## Start Passage shown

It’s Sunday morning and your church is going up in a riot.
A crazy man from out of town is running through the entrance hall, knocking over the bookcases in the gift shop and spilling the money from the cash register all over the ground, yelling loudly and shaking with anger. Ignorant to anything more than the man’s name (because you have most definitely heard of him before), you turn to your friend and ask him to dish out more details.
He’s from a small town you’ve never heard of, but people speak of the town like it has a bad reputation. He is apparently a “teacher” even though he himself is uneducated, and he has grown in popularity thanks to his acts of witchcraft that he performs on a near-daily basis. He and his closest friends are all homeless, wandering from town to town just to argue nonstop with the local authorities; he preaches a message about the loving and goodness and holiness of God, but he himself seems to contradict this apparent “holiness” by constantly hanging out with well-known thugs, thieves, prostitutes, swindlers, murderers, and whores.
The next week when you show up to church, you are shocked to see that the man is there…again. Frankly, you are a bit surprised that they allowed him to return after the fiasco the week before, but perhaps the church is simply more forgiving than you thought, recognizing the man as merely a troubled soul.

## End Passage shown
## Start Dataset records

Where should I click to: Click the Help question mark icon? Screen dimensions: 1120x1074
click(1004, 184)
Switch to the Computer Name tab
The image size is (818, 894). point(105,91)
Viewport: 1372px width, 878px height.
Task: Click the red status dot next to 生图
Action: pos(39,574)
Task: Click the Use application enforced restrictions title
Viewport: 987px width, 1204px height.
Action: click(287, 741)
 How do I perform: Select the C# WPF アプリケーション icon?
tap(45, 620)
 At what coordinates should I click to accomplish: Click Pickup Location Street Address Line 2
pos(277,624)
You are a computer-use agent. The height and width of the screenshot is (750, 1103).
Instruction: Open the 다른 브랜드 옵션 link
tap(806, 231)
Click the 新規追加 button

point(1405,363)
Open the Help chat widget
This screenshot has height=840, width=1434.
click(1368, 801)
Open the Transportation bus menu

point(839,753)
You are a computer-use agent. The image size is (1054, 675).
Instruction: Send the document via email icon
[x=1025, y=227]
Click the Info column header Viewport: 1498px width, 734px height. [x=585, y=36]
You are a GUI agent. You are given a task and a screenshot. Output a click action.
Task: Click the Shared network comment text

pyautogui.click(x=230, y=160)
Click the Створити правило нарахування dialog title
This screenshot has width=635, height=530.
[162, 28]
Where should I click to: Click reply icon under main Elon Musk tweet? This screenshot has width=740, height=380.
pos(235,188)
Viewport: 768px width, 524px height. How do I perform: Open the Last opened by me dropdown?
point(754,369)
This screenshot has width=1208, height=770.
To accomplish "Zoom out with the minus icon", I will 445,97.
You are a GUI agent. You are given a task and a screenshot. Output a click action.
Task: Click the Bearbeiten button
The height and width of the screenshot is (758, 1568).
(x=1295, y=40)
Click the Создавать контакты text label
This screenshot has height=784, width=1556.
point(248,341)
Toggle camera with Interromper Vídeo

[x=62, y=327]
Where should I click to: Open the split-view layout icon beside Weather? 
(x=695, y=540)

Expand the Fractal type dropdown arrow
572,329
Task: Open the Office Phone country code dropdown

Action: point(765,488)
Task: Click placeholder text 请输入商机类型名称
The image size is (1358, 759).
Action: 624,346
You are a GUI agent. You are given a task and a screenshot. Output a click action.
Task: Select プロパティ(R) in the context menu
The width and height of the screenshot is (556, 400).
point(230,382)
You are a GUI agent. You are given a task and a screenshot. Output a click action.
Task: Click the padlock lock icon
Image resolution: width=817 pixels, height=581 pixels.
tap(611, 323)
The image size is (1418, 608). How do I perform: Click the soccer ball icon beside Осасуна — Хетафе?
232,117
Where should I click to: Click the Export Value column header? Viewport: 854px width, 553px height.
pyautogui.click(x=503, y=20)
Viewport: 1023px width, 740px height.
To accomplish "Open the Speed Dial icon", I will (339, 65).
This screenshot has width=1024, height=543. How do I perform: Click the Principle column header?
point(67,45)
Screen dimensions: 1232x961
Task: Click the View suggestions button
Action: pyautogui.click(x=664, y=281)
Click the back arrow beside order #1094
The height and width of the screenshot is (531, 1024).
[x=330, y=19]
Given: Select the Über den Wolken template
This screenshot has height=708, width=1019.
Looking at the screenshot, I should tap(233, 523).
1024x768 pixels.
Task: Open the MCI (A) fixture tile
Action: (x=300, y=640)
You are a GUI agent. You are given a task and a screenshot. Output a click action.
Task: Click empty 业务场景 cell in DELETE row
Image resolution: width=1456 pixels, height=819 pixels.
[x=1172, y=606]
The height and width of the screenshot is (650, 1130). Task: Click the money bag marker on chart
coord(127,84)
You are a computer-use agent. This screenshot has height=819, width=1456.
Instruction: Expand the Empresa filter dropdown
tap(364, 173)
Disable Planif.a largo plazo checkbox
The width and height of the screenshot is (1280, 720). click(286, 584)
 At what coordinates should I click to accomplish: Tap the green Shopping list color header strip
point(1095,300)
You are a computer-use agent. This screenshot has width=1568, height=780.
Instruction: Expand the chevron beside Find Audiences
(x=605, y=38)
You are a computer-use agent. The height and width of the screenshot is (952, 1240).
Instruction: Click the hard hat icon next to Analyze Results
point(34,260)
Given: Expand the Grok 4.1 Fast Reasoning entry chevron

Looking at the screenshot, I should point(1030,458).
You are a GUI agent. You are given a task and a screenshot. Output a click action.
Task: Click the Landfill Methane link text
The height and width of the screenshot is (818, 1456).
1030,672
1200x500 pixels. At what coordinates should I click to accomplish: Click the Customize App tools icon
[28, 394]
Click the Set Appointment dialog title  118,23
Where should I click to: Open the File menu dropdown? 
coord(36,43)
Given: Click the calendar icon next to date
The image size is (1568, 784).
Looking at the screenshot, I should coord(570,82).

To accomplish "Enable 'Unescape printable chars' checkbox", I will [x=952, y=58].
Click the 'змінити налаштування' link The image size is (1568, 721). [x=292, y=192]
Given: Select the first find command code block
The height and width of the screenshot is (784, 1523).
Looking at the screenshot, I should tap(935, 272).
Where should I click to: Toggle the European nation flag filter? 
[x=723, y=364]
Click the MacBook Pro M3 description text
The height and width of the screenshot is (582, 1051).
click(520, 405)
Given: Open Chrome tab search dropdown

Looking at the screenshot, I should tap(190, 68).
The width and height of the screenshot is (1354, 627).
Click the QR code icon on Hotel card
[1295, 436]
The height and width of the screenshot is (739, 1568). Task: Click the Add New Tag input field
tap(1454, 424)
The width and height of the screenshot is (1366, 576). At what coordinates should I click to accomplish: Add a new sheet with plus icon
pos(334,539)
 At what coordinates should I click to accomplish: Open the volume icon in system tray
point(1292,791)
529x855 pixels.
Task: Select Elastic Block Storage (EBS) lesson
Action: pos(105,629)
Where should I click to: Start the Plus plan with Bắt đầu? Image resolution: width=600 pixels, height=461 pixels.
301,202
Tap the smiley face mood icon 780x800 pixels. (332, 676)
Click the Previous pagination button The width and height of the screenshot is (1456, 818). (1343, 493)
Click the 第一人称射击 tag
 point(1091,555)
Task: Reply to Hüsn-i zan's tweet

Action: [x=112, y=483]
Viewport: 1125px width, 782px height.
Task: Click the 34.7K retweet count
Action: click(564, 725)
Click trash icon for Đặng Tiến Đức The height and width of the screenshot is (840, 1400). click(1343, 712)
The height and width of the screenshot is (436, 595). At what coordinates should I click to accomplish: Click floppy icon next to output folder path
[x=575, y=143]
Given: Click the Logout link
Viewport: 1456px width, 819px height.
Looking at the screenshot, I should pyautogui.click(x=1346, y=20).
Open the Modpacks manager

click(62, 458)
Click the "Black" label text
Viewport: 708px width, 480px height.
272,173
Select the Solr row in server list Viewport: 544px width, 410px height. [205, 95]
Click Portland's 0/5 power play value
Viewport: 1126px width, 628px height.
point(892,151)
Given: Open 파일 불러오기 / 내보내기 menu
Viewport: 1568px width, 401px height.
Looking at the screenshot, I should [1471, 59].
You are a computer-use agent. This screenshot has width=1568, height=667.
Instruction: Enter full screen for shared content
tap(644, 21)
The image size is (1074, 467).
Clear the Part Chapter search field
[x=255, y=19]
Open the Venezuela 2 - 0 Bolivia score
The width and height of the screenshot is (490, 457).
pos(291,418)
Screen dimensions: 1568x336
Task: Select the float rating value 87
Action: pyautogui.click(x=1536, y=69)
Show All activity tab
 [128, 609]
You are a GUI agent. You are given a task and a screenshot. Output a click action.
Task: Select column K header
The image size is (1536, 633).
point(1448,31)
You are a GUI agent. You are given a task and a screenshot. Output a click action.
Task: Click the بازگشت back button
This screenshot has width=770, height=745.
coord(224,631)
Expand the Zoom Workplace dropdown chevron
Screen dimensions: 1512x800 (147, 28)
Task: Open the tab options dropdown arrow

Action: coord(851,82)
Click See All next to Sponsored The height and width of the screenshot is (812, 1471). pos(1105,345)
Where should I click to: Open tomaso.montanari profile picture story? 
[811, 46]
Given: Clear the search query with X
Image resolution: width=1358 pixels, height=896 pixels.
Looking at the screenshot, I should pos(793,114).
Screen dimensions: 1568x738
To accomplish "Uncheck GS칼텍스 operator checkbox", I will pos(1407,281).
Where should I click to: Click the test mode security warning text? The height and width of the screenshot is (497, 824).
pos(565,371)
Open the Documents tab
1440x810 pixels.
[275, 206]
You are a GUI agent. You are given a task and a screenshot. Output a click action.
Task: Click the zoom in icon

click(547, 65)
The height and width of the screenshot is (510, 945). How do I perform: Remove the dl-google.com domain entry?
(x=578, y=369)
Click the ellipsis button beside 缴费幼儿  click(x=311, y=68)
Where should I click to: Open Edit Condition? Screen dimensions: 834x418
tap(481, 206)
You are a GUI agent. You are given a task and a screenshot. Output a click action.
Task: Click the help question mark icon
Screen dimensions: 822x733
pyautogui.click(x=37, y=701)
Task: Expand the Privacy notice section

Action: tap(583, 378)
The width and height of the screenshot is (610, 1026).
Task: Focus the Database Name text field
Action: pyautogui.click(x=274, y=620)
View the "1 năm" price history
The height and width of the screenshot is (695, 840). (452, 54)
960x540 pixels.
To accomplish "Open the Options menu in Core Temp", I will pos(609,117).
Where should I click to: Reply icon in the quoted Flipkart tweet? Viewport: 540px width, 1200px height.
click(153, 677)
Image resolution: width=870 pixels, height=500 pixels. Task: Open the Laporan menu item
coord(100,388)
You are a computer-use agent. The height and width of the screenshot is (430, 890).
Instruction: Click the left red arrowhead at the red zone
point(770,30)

## End Dataset records

What the task requires
From the church story above, write out again word for word the part between "It’s Sunday morning" and "out more details.", inclusive.

Correct answer
It’s Sunday morning and your church is going up in a riot.
A crazy man from out of town is running through the entrance hall, knocking over the bookcases in the gift shop and spilling the money from the cash register all over the ground, yelling loudly and shaking with anger. Ignorant to anything more than the man’s name (because you have most definitely heard of him before), you turn to your friend and ask him to dish out more details.